Capitalization Ratios
  
Big companies carry big debts, at least in total terms.
GlobalMicroTechBioPharma Corp. owes $10 billion to people in various forms, through things like borrowing from banks and bond issuances. That amount sounds like a lot, but the company also has $100 billion in annual revenue. So, keeping up with the debt service payments isn't a big deal.
Like how some people might get evicted from a $250,000 house because they can't afford the mortgage payments. Meanwhile, Elon Musk can easily keep up with the payments for many multi-million dollar mansions. Something affordable for one person might be out of the question for other people. Different people can handle different debt levels.

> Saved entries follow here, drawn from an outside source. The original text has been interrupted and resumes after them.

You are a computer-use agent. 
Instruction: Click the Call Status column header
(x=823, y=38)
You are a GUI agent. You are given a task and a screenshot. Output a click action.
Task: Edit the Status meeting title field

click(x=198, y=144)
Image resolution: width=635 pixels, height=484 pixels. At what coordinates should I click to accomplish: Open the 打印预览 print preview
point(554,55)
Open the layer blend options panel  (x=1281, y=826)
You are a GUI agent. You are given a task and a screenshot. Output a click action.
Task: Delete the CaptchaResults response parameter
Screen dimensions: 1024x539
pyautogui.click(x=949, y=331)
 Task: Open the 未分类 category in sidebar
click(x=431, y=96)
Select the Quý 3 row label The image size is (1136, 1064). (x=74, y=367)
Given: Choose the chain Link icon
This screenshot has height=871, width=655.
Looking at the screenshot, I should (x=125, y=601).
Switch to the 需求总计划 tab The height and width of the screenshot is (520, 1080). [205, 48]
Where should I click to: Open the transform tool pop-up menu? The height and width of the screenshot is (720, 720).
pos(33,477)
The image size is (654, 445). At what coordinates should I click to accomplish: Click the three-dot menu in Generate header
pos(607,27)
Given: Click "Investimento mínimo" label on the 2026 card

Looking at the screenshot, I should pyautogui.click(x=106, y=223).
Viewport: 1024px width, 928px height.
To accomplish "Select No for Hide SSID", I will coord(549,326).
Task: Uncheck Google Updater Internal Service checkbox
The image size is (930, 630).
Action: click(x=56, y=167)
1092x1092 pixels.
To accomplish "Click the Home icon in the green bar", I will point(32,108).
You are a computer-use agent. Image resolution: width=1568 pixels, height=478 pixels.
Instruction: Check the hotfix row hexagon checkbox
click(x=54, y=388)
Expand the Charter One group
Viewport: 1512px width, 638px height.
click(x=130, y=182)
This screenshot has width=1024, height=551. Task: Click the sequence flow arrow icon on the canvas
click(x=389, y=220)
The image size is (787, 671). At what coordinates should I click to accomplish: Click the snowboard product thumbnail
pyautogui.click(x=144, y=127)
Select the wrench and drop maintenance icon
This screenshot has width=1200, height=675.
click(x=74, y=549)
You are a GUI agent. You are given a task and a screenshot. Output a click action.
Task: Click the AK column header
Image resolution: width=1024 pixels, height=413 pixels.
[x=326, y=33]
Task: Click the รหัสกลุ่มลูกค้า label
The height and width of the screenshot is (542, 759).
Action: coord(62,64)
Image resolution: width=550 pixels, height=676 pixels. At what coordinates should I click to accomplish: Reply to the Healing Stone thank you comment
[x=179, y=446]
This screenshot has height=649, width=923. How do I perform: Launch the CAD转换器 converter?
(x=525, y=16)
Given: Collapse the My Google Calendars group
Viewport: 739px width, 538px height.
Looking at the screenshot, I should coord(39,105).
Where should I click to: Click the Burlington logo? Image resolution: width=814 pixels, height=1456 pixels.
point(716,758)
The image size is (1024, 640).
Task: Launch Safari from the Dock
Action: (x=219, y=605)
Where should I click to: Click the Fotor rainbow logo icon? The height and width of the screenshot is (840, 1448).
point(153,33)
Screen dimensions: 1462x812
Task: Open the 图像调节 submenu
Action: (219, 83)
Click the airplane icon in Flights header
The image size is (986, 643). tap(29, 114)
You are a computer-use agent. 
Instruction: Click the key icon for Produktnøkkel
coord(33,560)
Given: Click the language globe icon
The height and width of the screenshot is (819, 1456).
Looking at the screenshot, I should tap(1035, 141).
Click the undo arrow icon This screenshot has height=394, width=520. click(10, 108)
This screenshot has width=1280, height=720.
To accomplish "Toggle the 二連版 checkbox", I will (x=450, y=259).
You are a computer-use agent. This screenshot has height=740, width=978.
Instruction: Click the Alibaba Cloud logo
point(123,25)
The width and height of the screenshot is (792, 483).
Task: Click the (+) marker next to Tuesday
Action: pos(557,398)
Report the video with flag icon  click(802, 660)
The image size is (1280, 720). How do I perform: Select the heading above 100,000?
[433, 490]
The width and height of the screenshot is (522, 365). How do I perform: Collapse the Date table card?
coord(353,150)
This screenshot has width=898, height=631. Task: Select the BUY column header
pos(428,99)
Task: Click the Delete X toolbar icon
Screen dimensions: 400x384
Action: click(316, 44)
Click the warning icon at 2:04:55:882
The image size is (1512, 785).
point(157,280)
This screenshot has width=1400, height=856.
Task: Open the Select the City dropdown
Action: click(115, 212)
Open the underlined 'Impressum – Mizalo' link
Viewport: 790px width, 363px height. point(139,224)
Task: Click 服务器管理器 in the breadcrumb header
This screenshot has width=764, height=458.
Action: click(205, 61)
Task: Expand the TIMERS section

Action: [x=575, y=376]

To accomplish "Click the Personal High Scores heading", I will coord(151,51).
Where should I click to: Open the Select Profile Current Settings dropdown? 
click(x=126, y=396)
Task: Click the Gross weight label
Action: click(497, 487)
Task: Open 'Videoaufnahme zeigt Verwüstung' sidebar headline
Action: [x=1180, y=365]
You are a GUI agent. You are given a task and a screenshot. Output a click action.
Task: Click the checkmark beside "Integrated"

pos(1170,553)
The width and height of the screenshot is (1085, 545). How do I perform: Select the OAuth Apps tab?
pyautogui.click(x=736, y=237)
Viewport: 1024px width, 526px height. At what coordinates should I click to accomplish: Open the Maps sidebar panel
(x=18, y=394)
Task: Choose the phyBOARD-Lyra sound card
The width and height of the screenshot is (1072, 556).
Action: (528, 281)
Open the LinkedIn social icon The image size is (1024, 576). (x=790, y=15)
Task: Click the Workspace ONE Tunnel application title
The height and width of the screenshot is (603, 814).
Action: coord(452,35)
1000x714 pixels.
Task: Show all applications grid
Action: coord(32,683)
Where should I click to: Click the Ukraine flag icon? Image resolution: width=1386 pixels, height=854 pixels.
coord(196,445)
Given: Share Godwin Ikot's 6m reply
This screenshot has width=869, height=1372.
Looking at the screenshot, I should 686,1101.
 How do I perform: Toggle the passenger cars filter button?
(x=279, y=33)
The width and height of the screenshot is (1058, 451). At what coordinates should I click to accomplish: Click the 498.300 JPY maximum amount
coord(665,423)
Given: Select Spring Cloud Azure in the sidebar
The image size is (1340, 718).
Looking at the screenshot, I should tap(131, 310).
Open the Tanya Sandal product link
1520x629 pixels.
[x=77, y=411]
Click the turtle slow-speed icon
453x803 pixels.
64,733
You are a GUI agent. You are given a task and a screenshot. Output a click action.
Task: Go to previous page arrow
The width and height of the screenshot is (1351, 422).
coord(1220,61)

But how does a company know whether its debt levels are too high? Capitalization ratios. These figures show the amount of debt a company has compared to the amount of other capital it has (especially equity).
A few types of capitalization ratios exist.
You've got the Debt-to-Equity Ratio. It shows the amount of debt that a company has, versus the amount of equity it has issued.
You've got Long-Term Debt-to-Capitalization ratios. This figure indicates the amount of debt a company has compared to its total capitalization. The total capitalization includes both the debt and the shareholders' equity.
Then you've got the Total Debt-to-Capitalization ratio. This number compares the company's total debt to its total capitalization.
That's the holy trinity. Pray to them often.